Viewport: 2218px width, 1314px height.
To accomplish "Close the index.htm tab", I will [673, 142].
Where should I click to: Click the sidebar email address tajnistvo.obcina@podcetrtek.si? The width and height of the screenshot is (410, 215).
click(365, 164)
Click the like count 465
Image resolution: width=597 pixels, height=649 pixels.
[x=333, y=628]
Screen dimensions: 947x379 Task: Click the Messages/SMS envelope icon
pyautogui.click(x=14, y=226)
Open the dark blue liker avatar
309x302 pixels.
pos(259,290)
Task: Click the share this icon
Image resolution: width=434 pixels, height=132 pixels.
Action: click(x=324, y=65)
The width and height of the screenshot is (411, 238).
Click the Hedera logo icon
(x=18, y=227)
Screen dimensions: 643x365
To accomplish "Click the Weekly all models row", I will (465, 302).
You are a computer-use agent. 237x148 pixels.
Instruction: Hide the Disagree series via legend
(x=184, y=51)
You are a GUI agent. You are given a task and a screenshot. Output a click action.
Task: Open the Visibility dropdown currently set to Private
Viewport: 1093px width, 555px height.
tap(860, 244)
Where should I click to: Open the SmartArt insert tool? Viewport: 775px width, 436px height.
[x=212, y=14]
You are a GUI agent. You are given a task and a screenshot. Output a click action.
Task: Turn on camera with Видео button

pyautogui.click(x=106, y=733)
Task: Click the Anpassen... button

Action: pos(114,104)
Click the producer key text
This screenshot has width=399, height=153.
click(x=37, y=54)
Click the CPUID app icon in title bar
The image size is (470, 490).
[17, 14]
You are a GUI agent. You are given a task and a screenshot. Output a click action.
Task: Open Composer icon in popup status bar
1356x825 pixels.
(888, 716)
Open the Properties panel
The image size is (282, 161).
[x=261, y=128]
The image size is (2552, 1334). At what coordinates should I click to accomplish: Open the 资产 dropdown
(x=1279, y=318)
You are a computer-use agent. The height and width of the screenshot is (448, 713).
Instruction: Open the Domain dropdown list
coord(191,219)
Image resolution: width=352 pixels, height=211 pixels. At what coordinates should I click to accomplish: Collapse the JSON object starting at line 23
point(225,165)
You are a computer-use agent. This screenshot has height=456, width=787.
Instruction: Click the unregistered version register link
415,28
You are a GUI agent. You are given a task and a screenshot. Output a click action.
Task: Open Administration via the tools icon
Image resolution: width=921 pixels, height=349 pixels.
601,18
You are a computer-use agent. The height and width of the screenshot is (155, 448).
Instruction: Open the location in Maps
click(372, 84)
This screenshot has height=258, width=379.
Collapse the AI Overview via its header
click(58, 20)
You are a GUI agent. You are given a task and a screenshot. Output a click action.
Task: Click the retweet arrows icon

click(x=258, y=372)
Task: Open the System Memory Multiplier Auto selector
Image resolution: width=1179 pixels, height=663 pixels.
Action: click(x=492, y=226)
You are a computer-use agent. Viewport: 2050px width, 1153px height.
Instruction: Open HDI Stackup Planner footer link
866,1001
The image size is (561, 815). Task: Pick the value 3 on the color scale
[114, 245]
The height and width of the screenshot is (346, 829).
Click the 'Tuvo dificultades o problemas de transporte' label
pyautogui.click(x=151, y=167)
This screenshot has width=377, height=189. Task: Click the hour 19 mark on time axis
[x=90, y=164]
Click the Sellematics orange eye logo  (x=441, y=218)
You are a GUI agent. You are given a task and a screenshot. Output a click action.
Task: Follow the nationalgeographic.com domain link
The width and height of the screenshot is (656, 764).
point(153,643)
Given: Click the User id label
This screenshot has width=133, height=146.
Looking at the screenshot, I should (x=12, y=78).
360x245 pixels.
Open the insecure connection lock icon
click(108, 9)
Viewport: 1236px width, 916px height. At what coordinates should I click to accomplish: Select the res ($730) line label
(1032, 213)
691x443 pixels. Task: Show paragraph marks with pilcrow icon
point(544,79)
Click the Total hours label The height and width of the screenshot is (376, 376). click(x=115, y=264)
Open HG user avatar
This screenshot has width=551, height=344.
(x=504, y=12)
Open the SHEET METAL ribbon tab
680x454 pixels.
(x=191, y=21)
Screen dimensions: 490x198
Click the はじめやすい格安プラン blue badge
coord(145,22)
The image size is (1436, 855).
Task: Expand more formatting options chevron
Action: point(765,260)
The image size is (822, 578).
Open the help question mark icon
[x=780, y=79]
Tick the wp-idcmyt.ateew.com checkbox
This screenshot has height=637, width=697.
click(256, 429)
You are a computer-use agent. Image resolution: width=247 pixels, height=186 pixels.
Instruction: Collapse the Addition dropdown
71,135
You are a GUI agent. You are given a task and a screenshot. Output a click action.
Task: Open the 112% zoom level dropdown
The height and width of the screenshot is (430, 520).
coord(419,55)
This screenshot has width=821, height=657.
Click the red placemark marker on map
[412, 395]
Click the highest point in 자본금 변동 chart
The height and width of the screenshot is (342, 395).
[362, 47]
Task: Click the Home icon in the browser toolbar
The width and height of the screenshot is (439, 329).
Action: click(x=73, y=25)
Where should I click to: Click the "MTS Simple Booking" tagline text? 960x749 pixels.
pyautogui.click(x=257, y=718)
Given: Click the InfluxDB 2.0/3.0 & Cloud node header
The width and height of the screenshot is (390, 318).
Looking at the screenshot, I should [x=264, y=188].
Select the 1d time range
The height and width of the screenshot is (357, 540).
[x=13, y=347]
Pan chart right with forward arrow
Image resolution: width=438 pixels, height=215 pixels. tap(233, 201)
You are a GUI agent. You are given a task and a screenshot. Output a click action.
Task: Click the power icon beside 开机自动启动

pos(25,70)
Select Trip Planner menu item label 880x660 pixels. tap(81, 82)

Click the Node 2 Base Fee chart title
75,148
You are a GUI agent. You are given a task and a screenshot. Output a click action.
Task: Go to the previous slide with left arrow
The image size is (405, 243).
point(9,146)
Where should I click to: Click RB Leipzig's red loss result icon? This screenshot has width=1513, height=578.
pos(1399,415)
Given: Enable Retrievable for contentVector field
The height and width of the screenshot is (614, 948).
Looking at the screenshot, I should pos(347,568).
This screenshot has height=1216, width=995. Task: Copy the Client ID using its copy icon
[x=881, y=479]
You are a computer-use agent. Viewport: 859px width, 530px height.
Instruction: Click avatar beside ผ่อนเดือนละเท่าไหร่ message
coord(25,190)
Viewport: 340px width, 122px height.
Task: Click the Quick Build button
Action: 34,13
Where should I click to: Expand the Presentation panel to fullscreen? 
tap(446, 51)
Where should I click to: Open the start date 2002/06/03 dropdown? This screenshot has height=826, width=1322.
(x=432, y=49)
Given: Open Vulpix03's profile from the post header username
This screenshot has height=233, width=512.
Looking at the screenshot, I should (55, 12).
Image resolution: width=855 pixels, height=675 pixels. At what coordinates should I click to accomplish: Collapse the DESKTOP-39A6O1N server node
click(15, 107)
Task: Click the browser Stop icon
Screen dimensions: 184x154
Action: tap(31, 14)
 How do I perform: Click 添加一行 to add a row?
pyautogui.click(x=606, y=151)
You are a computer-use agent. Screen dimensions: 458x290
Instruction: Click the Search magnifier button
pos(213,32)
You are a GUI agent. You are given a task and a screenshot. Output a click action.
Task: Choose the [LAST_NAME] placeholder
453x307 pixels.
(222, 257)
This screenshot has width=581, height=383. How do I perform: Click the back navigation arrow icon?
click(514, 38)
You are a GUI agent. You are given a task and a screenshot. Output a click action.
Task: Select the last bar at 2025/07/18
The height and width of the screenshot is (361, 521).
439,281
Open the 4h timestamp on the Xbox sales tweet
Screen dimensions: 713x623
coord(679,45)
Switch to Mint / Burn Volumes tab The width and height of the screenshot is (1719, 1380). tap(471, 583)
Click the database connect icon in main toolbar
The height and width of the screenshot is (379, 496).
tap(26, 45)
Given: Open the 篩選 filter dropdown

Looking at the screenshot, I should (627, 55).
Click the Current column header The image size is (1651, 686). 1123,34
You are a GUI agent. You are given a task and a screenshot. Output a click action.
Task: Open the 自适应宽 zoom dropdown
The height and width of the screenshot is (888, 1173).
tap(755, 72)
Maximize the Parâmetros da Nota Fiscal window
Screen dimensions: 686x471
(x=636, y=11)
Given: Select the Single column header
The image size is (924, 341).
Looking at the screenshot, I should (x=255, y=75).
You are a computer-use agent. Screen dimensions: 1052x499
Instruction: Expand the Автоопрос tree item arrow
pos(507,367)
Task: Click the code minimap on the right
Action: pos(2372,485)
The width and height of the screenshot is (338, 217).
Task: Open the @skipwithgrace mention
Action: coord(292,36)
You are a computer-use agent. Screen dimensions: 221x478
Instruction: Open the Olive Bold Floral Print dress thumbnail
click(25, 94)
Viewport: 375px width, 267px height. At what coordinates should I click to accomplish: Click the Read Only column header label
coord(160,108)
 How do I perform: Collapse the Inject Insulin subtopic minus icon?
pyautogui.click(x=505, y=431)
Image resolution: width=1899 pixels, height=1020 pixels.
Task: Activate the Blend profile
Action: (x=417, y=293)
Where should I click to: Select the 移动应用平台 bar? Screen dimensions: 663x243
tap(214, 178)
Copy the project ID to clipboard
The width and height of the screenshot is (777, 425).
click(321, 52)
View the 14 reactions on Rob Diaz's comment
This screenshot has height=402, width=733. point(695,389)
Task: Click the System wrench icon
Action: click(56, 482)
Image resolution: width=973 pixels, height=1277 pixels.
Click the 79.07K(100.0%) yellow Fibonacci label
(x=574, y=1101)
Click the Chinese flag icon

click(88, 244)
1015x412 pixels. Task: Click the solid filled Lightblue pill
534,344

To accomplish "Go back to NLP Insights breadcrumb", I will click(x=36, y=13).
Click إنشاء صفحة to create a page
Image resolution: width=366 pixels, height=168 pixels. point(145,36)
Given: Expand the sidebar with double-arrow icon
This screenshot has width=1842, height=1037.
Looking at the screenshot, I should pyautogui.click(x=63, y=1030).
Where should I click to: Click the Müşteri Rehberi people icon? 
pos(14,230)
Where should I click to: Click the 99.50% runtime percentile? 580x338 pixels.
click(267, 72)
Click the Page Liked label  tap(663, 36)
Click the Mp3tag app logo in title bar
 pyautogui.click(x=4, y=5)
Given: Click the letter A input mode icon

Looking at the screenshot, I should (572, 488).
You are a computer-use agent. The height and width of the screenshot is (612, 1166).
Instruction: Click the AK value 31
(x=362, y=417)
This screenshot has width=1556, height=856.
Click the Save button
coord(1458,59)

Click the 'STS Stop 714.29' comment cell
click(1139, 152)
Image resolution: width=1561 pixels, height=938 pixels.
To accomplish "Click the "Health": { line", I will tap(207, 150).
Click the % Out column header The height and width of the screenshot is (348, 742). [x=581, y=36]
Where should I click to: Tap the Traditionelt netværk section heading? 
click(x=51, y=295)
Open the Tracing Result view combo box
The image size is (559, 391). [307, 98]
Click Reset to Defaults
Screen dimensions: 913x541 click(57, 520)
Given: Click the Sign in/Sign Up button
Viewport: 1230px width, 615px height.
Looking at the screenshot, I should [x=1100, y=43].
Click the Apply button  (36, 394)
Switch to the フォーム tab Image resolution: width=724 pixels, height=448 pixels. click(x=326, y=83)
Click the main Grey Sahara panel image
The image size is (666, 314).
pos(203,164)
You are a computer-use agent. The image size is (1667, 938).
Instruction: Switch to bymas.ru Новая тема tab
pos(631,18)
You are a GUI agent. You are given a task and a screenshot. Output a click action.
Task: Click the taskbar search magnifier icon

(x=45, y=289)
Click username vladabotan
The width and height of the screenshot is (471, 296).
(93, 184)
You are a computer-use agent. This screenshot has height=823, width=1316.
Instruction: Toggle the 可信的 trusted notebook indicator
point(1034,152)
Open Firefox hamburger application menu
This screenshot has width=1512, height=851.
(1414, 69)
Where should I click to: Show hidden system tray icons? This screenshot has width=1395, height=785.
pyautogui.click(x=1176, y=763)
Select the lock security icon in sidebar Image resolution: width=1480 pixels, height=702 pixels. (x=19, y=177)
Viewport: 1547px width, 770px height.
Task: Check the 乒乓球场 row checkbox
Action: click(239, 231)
* * * * * * * * *
» To do
Return each line above that contains the word "profile".

» Task response
Given: Open Vulpix03's profile from the post header username
Task: Activate the Blend profile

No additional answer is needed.